Tingkat kesuburan tanah tidak selalu stabil bahkan terus mengalami pengikisan yang disebabkan oleh perilaku bertani yang sifatnya monokultur, hanya fokus pada satu jenis tanaman tertentu. Selanjutnya kebiasaan kedua yang sering dilakukan petani adalah tidak melakukan rotasi tanaman. Hal ini juga terjadi pada petani di Lambanapu dan sekitarnya. Adapun dampak berkelanjutan yang ditimbulkan dari tindakan di atas, yakni menurunnya kualitas produksi pangan. Bertolak dari situasi di atas STUBE HEMAT melalui kegiatan multiplikasi melakukan diskusi yang mengangkat tema “Menjaga kelestarian tanah untuk mewujudkan pertanian berkelanjutan” (Sabtu, 22/01/2022).
Dari tema ini F.X Bambang Broto Kiswarno selaku pembicara menjelaskan tentang pertanian selaras alam, dan kembali ke alam memelihara dan menjaga lingkungan sekitar dari perilaku bertani yang merusak alam. Dalam pelatihan ini Bambang juga menjelaskan tentang bagaimana menjaga kelestarian tanah dari pola tanam monokultur, cara membuat trikoderma (mikro organisme fungsional sebagai pupuk biologis tanah), PGPR (bakteri yang hidup di perakaran untuk meningkatkan pertumbuhan tanaman), MOL (mikroorganisme starter dalam penguraian dan fermentasi), dan ekoenzim (limbah organik yang difermentasi untuk menjadi pupuk organik).

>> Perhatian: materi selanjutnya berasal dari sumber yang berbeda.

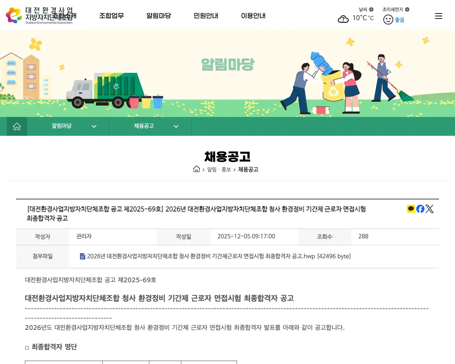Click the home icon in the breadcrumb trail
The image size is (455, 364).
point(197,169)
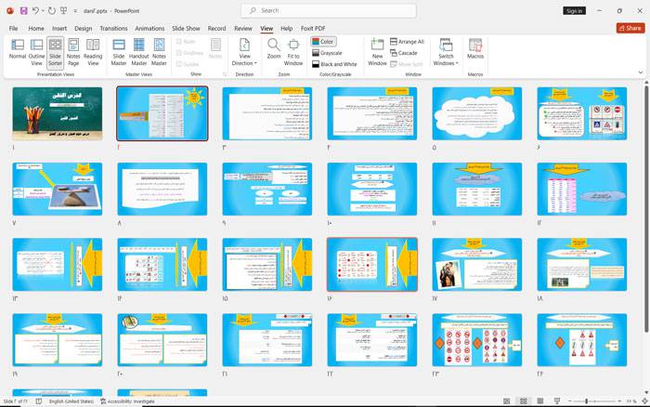Select Black and White mode
The width and height of the screenshot is (650, 407).
pos(337,64)
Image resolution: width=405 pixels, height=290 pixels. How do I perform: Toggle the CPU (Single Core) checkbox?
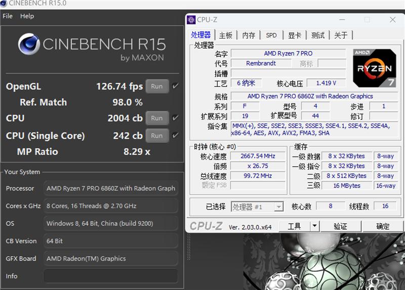[175, 135]
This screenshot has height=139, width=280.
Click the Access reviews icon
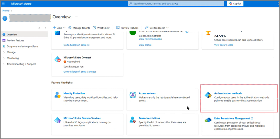click(132, 95)
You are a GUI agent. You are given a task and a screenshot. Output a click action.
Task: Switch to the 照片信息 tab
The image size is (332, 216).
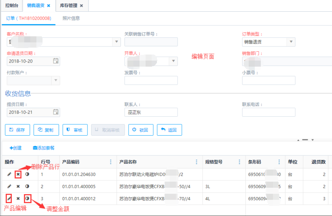coord(71,18)
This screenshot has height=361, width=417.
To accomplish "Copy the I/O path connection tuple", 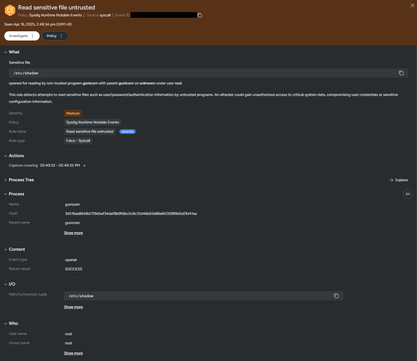I will pyautogui.click(x=336, y=296).
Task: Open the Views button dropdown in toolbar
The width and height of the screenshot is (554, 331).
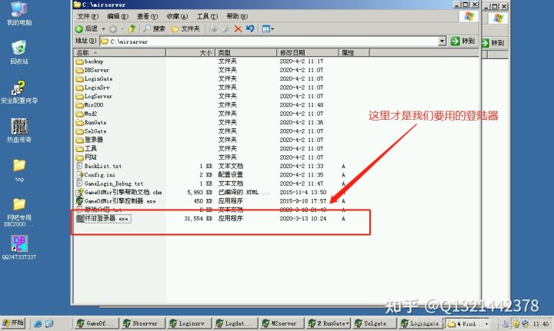Action: 268,28

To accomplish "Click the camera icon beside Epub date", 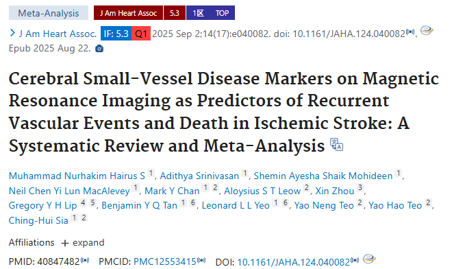I will (x=99, y=49).
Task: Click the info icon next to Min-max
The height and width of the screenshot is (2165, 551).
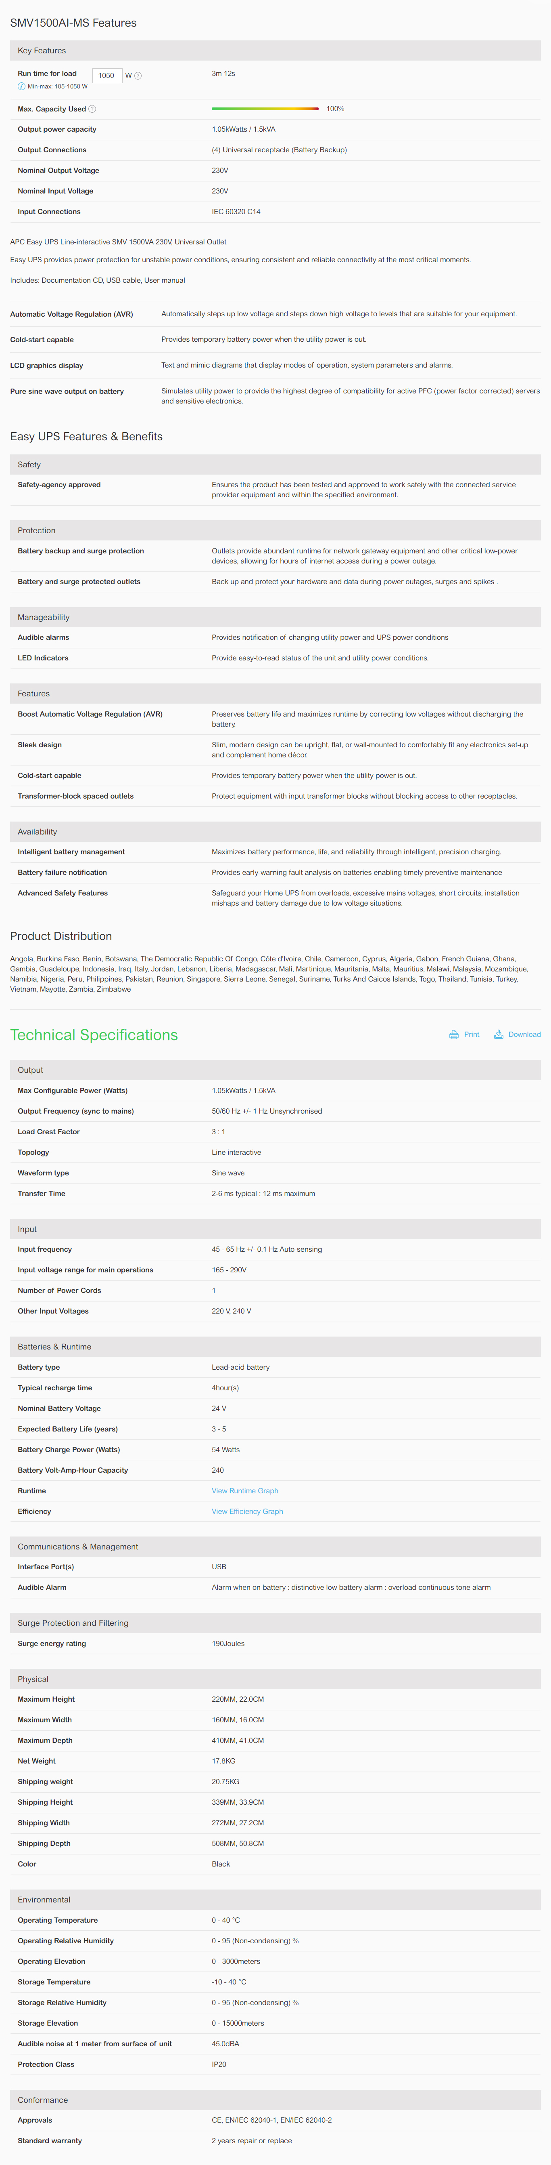Action: [21, 87]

Kegiatan ini dilakukan di Lambanapu dengan diikuti peserta mahasiswa, pemuda gereja dan masyarakat penggiat usaha pertanian hortikultura. Di pelatihan ini narasumber mengenalkan hal-hal baru seperti PGPR, MOL, Ekoenzim, dan Trikoderma. Rasa ingin tahu peserta cukup tinggi, mereka tidak hanya sekedar mencatat materi yang disampaikan tetapi juga ikut serta dalam proses pembuatan PGPR, MOL, Trikoderma dan Ekoenzim. Cara ini bisa membantu mereka memahami lebih mendalam terkait materi yang disampaikan.
Pelatihan ini membuka pemahaman peserta untuk memahami langkah–langkah cerdas untuk menjaga kelestarian tanah dari perilaku bertani yang berlebihan dan peserta mampu membuat PGPR, Trikoderma, Ekoenzim dan MOL yang bisa digunakan pada lahan milik sendiri.